В теплушку к Фелисаде он долго не заходил. Даже на чай, когда у поварихи сумерничала вся бригада. Он оставался в палатке в гордом одиночестве и слушал смех, доносившийся из теплушки.
Мужики бригады не звали его с собой. Зачем? Захочет, сам придет. Вход в теплушку не заказан никому. Зайди, отдохни со всеми. Но Леха не спешил. Дичился, сторонился общенья с бабой. И хотя иной раз тоскливо было ему одному в палатке, терпел, крепился.
Шли месяцы. И, стерпевшись с Фелисадой, по-привыкнув к ней, мужик перестал воспринимать ее за бабу. Он считал, что она жила на земле особо, специально для бригады сохраненная самой судьбой.

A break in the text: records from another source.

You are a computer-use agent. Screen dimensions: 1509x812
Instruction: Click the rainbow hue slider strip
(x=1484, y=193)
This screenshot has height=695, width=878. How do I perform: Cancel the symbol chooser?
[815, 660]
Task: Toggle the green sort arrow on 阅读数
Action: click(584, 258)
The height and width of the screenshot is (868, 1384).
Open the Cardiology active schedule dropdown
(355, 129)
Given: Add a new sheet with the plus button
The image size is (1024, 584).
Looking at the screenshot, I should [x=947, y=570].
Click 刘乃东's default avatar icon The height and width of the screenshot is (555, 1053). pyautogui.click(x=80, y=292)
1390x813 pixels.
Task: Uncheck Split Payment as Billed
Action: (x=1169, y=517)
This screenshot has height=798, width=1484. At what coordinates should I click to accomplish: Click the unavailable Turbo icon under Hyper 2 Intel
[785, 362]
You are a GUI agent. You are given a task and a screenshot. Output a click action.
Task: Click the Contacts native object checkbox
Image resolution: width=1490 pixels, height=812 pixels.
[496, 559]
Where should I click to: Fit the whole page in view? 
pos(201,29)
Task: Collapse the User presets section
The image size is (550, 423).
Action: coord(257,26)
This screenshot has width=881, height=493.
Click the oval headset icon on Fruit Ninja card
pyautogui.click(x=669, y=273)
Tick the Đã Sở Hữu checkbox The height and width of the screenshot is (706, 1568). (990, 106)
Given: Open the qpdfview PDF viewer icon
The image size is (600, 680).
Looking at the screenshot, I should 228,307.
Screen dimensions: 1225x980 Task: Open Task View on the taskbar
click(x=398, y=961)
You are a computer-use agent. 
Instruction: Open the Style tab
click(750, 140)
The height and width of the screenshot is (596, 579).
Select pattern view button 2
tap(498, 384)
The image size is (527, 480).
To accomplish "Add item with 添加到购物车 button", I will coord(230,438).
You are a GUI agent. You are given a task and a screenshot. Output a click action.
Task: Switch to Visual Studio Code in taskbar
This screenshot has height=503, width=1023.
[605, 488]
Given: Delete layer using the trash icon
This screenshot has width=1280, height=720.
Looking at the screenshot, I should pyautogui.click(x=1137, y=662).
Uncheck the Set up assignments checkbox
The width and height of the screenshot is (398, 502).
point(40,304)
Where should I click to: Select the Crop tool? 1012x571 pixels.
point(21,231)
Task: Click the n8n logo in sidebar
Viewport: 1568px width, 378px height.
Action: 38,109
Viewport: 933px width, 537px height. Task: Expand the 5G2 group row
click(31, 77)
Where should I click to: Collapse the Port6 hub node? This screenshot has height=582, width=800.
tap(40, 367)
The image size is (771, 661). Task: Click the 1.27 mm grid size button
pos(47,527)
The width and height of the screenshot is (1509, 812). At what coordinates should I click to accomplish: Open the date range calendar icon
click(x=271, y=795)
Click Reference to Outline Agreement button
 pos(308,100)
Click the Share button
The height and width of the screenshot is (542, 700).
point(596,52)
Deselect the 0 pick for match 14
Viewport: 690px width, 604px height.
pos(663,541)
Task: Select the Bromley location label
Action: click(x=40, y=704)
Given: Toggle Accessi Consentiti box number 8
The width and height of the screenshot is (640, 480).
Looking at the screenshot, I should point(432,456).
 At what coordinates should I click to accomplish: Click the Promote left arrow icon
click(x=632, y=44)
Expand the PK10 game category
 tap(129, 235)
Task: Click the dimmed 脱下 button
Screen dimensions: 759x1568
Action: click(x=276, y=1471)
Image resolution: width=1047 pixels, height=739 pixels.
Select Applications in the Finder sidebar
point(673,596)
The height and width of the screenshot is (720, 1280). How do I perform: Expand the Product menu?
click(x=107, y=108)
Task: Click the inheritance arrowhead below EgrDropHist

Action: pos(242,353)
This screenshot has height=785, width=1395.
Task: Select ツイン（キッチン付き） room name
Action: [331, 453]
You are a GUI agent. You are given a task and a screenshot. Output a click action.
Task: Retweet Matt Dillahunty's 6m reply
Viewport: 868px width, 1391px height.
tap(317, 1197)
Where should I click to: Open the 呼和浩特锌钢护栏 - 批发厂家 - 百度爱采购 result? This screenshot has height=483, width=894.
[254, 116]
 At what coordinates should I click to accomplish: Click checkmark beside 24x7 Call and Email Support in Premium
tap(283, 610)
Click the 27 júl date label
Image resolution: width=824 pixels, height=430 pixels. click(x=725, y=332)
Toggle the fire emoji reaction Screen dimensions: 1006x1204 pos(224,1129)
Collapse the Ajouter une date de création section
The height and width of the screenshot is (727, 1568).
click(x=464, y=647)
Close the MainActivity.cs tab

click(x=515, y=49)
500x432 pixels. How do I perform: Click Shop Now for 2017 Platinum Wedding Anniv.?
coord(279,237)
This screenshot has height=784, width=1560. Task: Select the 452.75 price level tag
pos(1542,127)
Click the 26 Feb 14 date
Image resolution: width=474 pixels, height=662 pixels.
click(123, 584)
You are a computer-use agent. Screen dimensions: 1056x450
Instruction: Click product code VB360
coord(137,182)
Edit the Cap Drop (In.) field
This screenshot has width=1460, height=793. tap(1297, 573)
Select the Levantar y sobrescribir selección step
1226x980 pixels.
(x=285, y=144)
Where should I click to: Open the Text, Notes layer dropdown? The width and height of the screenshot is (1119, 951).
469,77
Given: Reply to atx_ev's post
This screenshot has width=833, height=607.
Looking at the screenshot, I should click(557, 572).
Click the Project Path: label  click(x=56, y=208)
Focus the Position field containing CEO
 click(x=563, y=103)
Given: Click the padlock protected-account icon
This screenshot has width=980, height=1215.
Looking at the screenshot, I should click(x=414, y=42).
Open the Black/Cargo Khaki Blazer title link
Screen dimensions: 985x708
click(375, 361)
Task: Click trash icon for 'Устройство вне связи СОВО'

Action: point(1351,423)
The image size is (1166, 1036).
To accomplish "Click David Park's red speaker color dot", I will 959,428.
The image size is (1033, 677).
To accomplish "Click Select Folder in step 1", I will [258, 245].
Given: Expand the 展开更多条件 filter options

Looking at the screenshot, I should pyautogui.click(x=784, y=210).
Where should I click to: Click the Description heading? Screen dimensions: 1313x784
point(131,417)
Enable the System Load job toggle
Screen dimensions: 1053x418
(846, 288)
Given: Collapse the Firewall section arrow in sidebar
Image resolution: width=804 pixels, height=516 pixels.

Когда о поварихе заходил разговор на деляне или в палатке, Леха не реагировал. Но стоило однажды леснику урочища прийти на деляну и пожаловаться Никитину на Фелисаду за то, что она, транда ведьмы, куропаточьи гнезда разоряет, вытаскивает из них все яйца в обеды, Леха не выдержал первым:
— А тебе что от того? В другой раз подскажем ей, чтоб твои кровные вырвала и в суп бросила на заправку. Авось вякать меньше будешь! Чего стонешь, будто куропатки от тебя эти яйца несут! Небось не поубавилось у них под хвостом! С чего у тебя разболелась голова? Иль ты родил тех куропаток? Будешь ныть, всех до единой выловим и ощиплем. И тебя! — вступился за повариху внезапно.
Леха понял, что удивил мужиков. И сказал, будто оправдываясь, когда лесник ушел:
— Какая ни есть, наша! А коль так, не позволю хвост на нее поднимать никакому козлу. Да и яйцы не сама она лопает. Нам готовит. Значит, и защищать ее мы должны.
В другой раз, глянув в ведомость, подметил, что поварихе не начислено за переработки, и поднял хай. Потребовал, чтобы не обжимали бабу. И добился — начислили, доплатили.
Леха долго не обращался к ней ни за чем. Но однажды она сама подошла. Тронула за плечо. И предложила тихо:
— Пошли постригу тебя.
Мужик растерялся. Дернул себя пятерней по голове. Пальцы в волосах застряли. Согласился молча. Да и чего кочевряжиться, все мужики пострижены аккуратно. Он один, как лёший-сирота, зарос до пояса.